I'm given that the solution to the diffusion equation on $\mathbb{R}$ is $$u(x,t)=\frac{1}{\sqrt{4\pi Dt}} \int_\mathbb{R} e^{-\frac{(x-y)^2}{4Dt}} f(y) \, dy$$
I'm also given that $f(x)=\begin{cases} 1 & \text{if } 0<x<a \\ 0 & \text{otherwise}\end{cases}$
Now I need to find an explicit form for $u$ in terms of $\operatorname{erf}(x)$.
I have that $$u(x,t)=\frac{1}{\sqrt{4\pi Dt}} \int_0^a e^{-\frac{(x-y)^2}{4Dt}} \, dy$$
From here I guess I need to make a substitution to get the integrand in the form $e^{-r^2}$. Is this correct? If so, what substitution?

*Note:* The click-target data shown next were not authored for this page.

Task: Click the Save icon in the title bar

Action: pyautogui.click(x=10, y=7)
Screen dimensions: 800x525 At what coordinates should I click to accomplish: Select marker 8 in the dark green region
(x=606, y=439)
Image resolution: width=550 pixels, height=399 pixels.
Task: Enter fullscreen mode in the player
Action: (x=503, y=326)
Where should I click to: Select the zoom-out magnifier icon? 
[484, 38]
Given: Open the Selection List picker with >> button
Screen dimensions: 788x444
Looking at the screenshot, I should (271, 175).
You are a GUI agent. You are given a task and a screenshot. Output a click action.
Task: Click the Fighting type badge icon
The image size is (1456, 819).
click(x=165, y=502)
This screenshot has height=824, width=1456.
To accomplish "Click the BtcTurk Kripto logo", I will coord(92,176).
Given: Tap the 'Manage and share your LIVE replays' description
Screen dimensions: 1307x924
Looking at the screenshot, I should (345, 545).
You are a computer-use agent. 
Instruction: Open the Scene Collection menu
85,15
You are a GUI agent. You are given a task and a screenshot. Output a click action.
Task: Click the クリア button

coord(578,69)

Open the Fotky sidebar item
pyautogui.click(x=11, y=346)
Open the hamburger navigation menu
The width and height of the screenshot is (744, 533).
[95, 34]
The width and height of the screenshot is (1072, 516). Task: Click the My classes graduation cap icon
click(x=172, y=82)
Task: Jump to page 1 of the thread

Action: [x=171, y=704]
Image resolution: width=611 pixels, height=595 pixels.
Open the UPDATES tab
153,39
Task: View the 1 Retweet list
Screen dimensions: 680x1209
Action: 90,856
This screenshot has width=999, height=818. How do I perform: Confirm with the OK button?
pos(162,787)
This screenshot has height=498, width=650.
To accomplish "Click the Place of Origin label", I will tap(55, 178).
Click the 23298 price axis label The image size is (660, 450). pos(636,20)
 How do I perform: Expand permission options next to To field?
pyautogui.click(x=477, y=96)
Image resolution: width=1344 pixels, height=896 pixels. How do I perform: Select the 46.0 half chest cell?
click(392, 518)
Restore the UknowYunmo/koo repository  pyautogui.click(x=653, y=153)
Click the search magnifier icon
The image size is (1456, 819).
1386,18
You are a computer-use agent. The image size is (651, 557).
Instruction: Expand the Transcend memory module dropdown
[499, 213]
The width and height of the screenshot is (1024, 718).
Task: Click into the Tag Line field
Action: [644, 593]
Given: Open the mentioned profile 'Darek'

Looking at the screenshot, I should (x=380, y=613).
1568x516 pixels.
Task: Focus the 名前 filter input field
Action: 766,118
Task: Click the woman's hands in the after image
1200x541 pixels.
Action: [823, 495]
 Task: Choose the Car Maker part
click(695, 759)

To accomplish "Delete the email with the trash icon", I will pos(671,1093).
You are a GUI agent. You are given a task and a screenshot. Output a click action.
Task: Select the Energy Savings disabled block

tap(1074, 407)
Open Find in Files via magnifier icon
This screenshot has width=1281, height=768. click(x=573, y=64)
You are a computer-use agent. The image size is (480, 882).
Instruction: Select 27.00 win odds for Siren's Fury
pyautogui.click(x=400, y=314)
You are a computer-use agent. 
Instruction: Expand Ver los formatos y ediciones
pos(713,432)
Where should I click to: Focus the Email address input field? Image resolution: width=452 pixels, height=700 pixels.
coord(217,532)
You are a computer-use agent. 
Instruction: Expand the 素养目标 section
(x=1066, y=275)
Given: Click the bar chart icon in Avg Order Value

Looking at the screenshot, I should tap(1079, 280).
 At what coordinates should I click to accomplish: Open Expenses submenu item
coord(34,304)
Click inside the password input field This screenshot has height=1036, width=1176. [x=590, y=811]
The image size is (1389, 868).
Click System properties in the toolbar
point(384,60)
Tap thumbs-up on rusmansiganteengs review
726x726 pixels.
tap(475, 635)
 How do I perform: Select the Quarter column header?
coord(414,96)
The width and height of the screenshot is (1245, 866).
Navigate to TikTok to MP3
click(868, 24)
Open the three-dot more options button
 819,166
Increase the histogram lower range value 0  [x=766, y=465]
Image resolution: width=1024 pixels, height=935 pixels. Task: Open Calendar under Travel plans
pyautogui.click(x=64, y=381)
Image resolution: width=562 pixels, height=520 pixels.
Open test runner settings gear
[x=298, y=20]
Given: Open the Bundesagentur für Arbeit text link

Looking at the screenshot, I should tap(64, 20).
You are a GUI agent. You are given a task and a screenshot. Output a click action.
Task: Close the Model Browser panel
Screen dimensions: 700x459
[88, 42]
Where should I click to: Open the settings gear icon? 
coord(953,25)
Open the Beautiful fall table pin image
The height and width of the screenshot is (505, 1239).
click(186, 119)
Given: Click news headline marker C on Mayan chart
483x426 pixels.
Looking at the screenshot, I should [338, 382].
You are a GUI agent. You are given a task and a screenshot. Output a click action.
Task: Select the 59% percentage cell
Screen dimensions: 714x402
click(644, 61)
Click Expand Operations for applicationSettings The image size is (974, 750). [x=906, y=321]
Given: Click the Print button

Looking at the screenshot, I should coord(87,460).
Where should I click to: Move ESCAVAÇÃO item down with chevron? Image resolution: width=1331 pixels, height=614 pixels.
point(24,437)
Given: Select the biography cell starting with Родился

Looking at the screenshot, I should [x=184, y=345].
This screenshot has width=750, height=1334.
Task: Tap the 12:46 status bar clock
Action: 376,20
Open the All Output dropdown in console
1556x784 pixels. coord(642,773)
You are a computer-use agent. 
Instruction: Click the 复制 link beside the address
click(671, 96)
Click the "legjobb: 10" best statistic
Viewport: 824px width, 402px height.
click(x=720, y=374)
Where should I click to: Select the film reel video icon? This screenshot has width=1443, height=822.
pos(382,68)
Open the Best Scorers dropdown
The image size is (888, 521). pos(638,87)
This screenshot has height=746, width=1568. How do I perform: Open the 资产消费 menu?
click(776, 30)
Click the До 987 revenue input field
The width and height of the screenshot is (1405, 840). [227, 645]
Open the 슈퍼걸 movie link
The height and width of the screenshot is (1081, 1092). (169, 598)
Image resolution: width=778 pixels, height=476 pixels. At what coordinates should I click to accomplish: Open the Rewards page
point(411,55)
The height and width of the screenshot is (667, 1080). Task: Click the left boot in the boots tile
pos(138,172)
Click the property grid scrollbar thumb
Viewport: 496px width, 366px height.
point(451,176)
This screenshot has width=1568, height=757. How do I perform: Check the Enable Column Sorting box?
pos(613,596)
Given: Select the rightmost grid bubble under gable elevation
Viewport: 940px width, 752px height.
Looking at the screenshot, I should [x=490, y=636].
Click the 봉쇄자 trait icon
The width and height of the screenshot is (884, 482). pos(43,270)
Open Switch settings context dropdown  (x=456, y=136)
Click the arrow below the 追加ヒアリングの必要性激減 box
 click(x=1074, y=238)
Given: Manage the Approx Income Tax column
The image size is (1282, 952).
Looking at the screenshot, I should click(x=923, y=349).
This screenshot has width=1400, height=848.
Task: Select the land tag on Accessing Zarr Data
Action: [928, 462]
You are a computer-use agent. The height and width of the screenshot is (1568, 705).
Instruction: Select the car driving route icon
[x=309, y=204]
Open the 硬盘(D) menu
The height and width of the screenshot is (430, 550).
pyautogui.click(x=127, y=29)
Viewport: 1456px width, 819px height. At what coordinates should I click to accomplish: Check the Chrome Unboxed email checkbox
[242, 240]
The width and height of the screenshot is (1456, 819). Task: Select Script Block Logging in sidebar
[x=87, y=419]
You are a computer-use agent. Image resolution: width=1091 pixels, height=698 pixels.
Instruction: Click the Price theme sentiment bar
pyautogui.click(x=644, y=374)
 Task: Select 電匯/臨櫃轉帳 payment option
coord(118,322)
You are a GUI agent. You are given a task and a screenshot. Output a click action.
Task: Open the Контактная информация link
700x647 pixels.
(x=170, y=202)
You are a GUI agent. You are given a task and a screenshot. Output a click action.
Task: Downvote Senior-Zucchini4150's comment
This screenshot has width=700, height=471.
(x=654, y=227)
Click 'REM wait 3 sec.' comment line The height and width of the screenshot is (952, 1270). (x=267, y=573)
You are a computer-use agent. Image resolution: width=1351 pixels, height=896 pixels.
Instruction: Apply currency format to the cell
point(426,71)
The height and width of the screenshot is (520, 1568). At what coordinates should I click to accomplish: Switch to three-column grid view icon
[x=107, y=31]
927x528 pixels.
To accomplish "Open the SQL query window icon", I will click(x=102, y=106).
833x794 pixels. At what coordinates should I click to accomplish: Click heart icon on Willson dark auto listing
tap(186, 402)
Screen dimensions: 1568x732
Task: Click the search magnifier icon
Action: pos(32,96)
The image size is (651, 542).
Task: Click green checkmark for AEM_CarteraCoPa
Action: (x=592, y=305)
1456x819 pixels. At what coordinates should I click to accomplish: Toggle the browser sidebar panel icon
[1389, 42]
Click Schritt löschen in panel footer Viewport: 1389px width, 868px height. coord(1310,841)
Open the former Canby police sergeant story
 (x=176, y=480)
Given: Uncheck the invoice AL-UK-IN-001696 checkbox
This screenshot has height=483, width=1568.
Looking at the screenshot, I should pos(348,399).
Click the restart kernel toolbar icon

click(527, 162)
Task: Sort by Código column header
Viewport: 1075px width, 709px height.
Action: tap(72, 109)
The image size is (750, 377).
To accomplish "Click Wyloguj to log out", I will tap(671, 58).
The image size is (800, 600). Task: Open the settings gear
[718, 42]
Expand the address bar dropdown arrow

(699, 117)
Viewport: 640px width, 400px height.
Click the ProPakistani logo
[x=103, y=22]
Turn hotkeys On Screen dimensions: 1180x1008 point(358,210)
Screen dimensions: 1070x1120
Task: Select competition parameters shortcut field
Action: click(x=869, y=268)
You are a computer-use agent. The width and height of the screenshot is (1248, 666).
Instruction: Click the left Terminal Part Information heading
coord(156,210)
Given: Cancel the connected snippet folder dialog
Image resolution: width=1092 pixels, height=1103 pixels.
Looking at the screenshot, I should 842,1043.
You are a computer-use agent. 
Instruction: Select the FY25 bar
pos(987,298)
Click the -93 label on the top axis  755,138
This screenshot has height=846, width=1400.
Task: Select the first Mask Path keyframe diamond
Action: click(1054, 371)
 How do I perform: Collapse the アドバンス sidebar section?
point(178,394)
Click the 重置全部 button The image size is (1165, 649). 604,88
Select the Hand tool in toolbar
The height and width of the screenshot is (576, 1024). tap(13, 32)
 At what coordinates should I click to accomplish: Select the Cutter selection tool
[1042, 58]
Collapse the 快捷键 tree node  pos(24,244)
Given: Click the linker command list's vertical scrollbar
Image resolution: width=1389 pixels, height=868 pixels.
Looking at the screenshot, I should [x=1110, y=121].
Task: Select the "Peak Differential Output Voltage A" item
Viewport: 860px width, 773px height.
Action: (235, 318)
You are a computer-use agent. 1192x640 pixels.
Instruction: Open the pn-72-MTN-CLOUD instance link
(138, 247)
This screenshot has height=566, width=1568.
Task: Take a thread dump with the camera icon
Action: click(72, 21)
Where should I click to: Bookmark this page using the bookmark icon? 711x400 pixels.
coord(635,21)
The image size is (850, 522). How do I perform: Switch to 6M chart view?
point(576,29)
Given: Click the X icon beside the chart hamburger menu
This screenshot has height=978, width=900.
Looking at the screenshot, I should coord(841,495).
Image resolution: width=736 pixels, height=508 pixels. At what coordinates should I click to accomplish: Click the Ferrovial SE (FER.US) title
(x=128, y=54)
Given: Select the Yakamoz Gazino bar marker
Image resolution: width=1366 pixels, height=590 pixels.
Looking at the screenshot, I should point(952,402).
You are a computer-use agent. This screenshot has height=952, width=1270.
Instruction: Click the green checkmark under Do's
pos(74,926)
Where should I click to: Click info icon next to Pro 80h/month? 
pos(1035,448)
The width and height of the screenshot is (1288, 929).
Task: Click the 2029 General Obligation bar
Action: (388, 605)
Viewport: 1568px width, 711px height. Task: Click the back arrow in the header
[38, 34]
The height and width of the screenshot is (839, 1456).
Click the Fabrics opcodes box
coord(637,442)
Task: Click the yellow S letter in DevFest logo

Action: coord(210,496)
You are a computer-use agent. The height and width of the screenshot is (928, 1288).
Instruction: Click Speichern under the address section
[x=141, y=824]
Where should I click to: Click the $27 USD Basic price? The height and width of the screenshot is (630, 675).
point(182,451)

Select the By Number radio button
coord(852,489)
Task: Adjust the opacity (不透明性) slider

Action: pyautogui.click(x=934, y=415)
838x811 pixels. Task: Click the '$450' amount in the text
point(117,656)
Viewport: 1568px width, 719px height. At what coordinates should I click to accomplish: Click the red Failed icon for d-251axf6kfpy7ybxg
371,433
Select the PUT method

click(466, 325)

Following the suggestion given in the comments I have the following:
$r=\frac{x-y}{\sqrt{4Dt}}$ and therefore $\frac{dr}{dy}=-\frac{1}{\sqrt{4Dt}}$. Plugging these into the integral gives me $$u(x,t)=-\frac{1}{\pi}\int_{x/\sqrt{4Dt}}^{(x-a)/\sqrt{4Dt}}e^{-r^2} \, dr$$
Starting out we have $$u(x,t) = \frac{1}{\sqrt{4D\pi t}}\int_{\mathbb{R}}e^{-\left(\frac{x-y}{\sqrt{4Dt}}\right)^2} f(y) dy $$ And through substitution and use of the definition of $f(y)$ which you've correctly done, obtained $$ u = -\frac{1}{\pi}\int^{\frac{x-a}{\sqrt{4Dt}}}_{\frac{x}{\sqrt{4Dt}}} e^{-r^2} dr = -\frac{1}{\pi}\int^{r(a)}_{r(0)} e^{-r^2}dr = -\frac{1}{\pi}\left(\operatorname{Erf}(r(a)) - \operatorname{Erf}(r(0)) \right) = -\frac{1}{\pi}\left(\operatorname{Erf}\left(\frac{x-a}{\sqrt{4Dt}}\right) - \operatorname{Erf}\left(\frac{x}{\sqrt{4Dt}}\right) \right)$$ This is because $$\int_a^b e^{-x^2} dx = \operatorname{Erf}(b) -\operatorname{Erf}(a) $$